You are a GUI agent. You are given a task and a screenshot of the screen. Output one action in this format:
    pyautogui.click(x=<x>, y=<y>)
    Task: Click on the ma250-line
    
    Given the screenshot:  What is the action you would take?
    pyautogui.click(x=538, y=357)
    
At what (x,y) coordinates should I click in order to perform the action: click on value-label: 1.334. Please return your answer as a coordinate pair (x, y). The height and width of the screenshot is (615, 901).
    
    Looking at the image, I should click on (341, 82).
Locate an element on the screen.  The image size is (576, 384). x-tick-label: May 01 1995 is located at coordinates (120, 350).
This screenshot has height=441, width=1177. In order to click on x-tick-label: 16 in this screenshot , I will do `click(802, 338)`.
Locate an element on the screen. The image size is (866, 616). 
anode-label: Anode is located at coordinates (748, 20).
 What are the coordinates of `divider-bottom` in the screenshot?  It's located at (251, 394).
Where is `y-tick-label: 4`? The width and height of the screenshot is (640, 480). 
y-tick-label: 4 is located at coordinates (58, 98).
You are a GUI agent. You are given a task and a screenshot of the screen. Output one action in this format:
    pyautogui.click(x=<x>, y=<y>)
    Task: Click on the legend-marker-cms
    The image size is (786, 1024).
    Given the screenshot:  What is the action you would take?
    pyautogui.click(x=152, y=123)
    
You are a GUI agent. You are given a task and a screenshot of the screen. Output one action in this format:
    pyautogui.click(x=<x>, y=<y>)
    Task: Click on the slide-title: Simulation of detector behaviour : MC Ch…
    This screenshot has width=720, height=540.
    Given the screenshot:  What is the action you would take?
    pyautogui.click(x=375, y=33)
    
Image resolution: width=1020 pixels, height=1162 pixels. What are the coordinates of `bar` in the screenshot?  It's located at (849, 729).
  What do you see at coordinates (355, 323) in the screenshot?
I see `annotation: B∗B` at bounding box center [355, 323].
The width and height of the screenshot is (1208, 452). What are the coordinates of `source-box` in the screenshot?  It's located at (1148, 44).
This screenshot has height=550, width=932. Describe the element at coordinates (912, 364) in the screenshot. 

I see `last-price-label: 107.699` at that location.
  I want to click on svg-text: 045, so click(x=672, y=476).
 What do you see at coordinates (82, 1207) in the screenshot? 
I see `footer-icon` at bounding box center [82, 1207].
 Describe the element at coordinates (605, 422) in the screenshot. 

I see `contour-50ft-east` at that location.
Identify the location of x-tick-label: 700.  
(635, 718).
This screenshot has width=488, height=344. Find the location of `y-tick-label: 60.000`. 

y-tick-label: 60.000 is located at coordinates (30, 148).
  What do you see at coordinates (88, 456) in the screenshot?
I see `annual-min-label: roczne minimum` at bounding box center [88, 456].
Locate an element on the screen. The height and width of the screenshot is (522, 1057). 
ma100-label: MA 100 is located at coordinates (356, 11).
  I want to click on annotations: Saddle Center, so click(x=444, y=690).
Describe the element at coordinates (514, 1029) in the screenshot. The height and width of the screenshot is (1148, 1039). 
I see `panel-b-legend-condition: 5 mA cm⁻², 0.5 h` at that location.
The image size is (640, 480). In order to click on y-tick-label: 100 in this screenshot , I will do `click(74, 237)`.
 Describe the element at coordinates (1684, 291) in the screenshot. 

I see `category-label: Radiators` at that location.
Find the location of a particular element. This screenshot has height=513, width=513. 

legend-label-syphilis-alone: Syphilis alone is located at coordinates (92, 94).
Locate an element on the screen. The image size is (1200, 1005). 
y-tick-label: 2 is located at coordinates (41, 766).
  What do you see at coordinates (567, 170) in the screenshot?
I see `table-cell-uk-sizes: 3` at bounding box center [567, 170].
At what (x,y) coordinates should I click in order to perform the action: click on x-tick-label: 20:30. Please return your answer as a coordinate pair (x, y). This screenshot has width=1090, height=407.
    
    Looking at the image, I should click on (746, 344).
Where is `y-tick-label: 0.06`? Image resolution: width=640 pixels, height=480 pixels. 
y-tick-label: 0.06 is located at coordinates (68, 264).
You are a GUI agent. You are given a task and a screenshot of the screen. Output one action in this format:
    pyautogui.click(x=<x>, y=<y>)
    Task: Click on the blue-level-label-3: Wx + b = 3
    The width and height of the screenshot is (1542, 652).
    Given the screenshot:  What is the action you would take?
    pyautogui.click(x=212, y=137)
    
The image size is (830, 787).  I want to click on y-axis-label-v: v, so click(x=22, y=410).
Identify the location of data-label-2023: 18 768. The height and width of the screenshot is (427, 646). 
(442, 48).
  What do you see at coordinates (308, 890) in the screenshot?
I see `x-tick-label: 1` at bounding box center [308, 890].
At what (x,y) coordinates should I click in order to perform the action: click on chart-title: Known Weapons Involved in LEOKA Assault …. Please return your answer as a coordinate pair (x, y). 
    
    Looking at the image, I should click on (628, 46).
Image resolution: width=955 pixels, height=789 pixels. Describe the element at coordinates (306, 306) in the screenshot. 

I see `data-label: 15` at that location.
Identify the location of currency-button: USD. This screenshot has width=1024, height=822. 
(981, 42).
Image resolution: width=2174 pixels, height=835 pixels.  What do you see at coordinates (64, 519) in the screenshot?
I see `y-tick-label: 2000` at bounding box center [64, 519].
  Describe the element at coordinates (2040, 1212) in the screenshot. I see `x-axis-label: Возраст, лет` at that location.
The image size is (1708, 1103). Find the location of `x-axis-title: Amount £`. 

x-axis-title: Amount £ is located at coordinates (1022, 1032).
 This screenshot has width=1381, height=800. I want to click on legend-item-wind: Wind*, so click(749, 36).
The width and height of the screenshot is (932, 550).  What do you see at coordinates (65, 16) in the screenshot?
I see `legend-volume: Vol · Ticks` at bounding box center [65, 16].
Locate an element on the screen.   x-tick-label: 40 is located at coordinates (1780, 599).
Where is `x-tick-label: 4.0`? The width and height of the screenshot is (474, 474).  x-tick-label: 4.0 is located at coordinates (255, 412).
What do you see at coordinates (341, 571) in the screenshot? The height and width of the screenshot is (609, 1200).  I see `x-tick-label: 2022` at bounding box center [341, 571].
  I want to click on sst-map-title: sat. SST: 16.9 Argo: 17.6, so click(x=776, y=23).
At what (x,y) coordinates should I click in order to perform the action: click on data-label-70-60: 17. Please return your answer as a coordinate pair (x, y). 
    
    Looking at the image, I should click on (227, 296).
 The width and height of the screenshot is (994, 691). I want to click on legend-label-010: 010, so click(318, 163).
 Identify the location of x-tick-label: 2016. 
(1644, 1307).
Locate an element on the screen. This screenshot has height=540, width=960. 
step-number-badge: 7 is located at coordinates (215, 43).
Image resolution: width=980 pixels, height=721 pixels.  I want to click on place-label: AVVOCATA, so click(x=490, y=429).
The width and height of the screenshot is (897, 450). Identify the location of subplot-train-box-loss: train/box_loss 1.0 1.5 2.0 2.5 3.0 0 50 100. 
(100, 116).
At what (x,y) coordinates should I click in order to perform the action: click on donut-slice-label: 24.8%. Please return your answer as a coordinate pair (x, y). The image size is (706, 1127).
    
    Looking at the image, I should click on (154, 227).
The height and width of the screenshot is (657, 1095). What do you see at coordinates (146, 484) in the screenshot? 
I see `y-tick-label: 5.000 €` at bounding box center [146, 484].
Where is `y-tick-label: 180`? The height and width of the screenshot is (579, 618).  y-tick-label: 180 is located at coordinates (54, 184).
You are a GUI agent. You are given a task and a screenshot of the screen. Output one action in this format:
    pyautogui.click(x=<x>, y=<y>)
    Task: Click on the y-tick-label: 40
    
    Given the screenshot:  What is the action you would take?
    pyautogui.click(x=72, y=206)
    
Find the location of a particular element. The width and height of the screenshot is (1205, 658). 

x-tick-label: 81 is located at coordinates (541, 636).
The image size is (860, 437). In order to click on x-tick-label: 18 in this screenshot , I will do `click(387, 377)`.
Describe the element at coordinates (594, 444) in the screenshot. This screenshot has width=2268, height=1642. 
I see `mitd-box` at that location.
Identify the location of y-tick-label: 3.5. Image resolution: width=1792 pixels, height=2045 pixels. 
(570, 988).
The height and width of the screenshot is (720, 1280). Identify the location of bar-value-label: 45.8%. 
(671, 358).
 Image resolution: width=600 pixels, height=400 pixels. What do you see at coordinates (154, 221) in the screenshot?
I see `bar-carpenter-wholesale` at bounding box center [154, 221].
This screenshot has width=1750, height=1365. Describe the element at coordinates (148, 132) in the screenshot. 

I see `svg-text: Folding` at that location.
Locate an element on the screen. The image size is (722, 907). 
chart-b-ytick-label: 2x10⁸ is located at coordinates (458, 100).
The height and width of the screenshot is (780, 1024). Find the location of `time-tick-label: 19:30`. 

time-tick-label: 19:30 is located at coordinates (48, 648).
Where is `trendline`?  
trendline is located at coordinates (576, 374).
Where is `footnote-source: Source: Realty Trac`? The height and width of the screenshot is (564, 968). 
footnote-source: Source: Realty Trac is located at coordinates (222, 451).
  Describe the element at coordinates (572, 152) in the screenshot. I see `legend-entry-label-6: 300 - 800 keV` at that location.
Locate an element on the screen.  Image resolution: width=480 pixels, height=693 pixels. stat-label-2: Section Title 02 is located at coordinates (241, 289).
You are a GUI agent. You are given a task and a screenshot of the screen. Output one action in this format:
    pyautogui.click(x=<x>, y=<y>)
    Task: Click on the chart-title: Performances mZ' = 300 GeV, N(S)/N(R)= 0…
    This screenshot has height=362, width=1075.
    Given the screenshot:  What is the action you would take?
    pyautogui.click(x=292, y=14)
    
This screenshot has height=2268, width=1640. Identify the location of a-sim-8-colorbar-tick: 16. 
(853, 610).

========

■ **Task requirements**
Convert the rows, from the first line through the line containing "Image resolution: width=1020", into a Markdown table with the columns Line No. and Content, numbering each line and leaving out blank lines.

■ **Task result**
| Line No. | Content |
|---|---|
| 1 | You are a GUI agent. You are given a task and a screenshot of the screen. Output one action in this format: |
| 2 |     pyautogui.click(x=<x>, y=<y>) |
| 3 |     Task: Click on the ma250-line |
| 4 |     Given the screenshot:  What is the action you would take? |
| 5 |     pyautogui.click(x=538, y=357) |
| 6 | At what (x,y) coordinates should I click in order to perform the action: click on value-label: 1.334. Please return your answer as a coordinate pair (x, y). The height and width of the screenshot is (615, 901). |
| 7 |     Looking at the image, I should click on (341, 82). |
| 8 | Locate an element on the screen.  The image size is (576, 384). x-tick-label: May 01 1995 is located at coordinates (120, 350). |
| 9 | This screenshot has height=441, width=1177. In order to click on x-tick-label: 16 in this screenshot , I will do `click(802, 338)`. |
| 10 | Locate an element on the screen. The image size is (866, 616).  |
| 11 | anode-label: Anode is located at coordinates (748, 20). |
| 12 |  What are the coordinates of `divider-bottom` in the screenshot?  It's located at (251, 394). |
| 13 | Where is `y-tick-label: 4`? The width and height of the screenshot is (640, 480).  |
| 14 | y-tick-label: 4 is located at coordinates (58, 98). |
| 15 | You are a GUI agent. You are given a task and a screenshot of the screen. Output one action in this format: |
| 16 |     pyautogui.click(x=<x>, y=<y>) |
| 17 |     Task: Click on the legend-marker-cms |
| 18 |     The image size is (786, 1024). |
| 19 |     Given the screenshot:  What is the action you would take? |
| 20 |     pyautogui.click(x=152, y=123) |
| 21 | You are a GUI agent. You are given a task and a screenshot of the screen. Output one action in this format: |
| 22 |     pyautogui.click(x=<x>, y=<y>) |
| 23 |     Task: Click on the slide-title: Simulation of detector behaviour : MC Ch… |
| 24 |     This screenshot has width=720, height=540. |
| 25 |     Given the screenshot:  What is the action you would take? |
| 26 |     pyautogui.click(x=375, y=33) |
| 27 | Image resolution: width=1020 pixels, height=1162 pixels. What are the coordinates of `bar` in the screenshot?  It's located at (849, 729). |